Under the new guidelines, 1,129,205 adult cardiology patients, or 96% of the study population, appeared to be candidates for statin therapy, most often because they had known ASCVD, as was the case in 88%, or diabetes without known ASCVD, accounting for another 6%.

Among the statin-eligible patients, 29% were not on any lipid-lowering therapy, and another 3% were on nonstatin lipid-lowering agents only, which is not recommended in the guidelines. Thus, 32% of the cardiologists’ patients for whom statin therapy appeared to be indicated under the 2013 guidelines weren’t on it.

In addition, 29% of statin-eligible patients were on combined lipid-lowering therapy with a statin plus a nonstatin, such as niacin, a fibrate, or ezetimibe. The guidelines don’t recommend the use of nonstatins because of the lack of evidence of clinical benefit, so cardiologists will want to reconsider their use of combination therapy in this sizable group. The major caveat here is that the guidelines are likely to be revised to embrace the selective use of a moderate-intensity statin plus ezetimibe on the basis of the positive findings of the IMPROVE-IT trial , also presented at the AHA meeting, Dr. Maddox noted.

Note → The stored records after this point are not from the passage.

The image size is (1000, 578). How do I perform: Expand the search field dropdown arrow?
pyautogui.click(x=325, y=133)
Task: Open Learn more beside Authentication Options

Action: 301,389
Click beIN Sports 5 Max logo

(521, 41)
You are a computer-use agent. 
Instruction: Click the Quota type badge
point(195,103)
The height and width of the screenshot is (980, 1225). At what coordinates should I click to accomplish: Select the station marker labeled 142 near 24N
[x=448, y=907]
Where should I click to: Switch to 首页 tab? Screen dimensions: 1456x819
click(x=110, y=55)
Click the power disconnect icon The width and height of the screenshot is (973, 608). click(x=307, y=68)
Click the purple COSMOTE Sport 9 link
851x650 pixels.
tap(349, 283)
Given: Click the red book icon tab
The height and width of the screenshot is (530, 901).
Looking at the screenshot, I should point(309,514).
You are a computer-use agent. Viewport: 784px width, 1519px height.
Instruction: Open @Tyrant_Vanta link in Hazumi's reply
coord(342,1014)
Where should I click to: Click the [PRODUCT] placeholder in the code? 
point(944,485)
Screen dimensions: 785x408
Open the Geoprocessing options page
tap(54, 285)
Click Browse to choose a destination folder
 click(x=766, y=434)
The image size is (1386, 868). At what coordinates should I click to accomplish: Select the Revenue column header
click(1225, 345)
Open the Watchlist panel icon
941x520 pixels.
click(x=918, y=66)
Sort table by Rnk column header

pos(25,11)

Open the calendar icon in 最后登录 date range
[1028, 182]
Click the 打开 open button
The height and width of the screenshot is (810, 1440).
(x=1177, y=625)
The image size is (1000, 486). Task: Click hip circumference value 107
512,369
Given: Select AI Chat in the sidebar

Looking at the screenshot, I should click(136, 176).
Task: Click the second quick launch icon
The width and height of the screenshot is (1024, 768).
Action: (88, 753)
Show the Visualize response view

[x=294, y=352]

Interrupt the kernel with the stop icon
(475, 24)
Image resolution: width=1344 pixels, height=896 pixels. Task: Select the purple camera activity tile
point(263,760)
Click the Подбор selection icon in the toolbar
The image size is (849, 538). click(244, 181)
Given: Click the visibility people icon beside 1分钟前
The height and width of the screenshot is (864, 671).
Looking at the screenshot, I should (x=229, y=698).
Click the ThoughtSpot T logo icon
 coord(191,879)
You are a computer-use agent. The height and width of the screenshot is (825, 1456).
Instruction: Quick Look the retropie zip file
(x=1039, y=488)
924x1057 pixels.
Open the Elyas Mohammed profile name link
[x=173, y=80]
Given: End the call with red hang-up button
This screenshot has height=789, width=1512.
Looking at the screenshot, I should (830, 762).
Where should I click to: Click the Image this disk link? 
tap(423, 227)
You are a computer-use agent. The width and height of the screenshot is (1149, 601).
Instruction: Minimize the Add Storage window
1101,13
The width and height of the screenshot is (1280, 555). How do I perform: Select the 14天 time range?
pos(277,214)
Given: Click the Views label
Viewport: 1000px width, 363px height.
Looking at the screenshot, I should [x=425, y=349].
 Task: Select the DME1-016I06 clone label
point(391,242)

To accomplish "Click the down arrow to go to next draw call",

The registry analysis also pointed to a need to reduce repeated LDL testing, which the guidelines characterize as costly, inconvenient, and unnecessary. Nearly 21% of subjects had at least two LDL assessments during the 4-year period, and 7% had more than four. And those figures probably underestimate the true rate of LDL testing, since many patients may have also had LDL measurements taken in primary care settings.

Several audience members rose to decry the one-in-three-patient statin gap as evidence of widespread substandard care by cardiologists, especially given that 28% of the patients with known ASCVD and 36% with diabetes were not receiving any lipid-lowering therapy, contrary to recommendations both in the current ACC/AHA guidelines and the guidelines in place in 2012. There is good evidence to show that putting such patients on statin therapy would result in roughly a 25% reduction in cardiovascular events.

But Dr. Maddox took a more sanguine view of the statin gap. Although it’s likely there is some heterogeneity in clinical practice that needs to be corrected, he cautioned that the limitations of an analysis based upon EMR data must be borne in mind. Some cardiologists probably didn’t record the use of statins at every visit, and they may not have always reliably documented patients’ intolerance of statins in the EMR.

The NCDR PINNACLE Registry is supported by the American College of Cardiology Foundation. Dr. Maddox reported having no relevant financial conflicts of interest.